Love the chicken noodle soup and have been making it every Sunday. Wanted to try something a little different this Sunday and thought to give this a shot. As always, Yumna’s recipes never disappoint. So delicious! I added 10 cups of water so I think next time I would add a whole cup of orzo instead of 3/4. Very interested in getting the new cookbook that was just released. Wanted to know what the difference is in recipes on your website vs the new cookbook.
Great question! A few of the recipes in my cookbook are my most popular online recipes (like my Authentic Hummus and Baked Feta Pasta) but most of them are original. If you like this soup and my chicken noodle soup, I think you would love the Healing Couscous Chicken Soup from my cookbook!

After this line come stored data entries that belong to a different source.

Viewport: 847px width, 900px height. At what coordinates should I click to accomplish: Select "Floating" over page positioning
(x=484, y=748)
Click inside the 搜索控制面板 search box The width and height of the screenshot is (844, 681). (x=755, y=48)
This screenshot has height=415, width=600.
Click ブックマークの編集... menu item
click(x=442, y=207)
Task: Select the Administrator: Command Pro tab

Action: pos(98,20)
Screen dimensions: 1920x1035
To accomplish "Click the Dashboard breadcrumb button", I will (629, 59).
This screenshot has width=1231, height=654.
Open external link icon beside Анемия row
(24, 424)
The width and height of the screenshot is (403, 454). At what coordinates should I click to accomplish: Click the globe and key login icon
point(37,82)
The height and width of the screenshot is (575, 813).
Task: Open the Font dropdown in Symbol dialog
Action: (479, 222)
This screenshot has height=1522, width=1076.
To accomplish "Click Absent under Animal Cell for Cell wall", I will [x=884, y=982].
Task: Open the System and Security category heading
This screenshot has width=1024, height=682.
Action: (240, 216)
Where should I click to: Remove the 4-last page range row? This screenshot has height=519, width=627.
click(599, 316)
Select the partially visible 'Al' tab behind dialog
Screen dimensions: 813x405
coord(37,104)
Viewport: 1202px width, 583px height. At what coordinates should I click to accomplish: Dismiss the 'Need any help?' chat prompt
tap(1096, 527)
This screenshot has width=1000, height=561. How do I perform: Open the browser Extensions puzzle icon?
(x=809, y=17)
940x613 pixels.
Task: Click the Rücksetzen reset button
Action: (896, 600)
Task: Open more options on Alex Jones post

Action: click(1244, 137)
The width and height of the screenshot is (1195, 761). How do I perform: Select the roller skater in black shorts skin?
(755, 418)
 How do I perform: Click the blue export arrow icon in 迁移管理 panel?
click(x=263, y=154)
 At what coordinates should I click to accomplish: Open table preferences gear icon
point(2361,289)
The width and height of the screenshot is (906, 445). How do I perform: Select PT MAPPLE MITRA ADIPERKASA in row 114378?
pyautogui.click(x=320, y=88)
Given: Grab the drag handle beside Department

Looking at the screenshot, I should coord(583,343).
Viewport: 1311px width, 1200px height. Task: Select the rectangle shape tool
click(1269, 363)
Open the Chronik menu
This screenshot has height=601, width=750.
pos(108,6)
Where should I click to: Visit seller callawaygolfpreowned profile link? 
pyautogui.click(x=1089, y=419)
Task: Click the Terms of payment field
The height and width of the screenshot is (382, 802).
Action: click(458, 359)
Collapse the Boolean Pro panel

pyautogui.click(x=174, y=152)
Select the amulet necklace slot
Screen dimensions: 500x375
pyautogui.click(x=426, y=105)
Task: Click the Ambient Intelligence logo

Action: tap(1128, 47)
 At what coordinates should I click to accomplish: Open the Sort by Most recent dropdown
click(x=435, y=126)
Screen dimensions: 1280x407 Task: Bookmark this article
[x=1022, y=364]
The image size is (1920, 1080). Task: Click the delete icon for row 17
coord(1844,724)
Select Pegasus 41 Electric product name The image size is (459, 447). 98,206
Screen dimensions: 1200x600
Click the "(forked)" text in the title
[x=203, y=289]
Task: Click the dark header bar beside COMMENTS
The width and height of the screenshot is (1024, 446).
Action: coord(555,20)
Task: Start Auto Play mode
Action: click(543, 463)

I can only find short grain brown rice. Is that ok?
Yes, that will work! Long-grain rice is preferable in soup but any rice will be delicious.
To make this a slow cooker recipe, would I do the same thing?
You could certainly make this as written and then transfer it to a slow cooker to keep warm, but since it was not developed to be made in a slow cooker, I don’t have all the specifics on how long it would take in there.
If I cook the rice separately, should I reduce the amount of water for the soup since the water content is reduced in the recipe through the absorption of it with the rice?
Yes, I would drop the water in the soup to 6 cups if you are making the rice separately.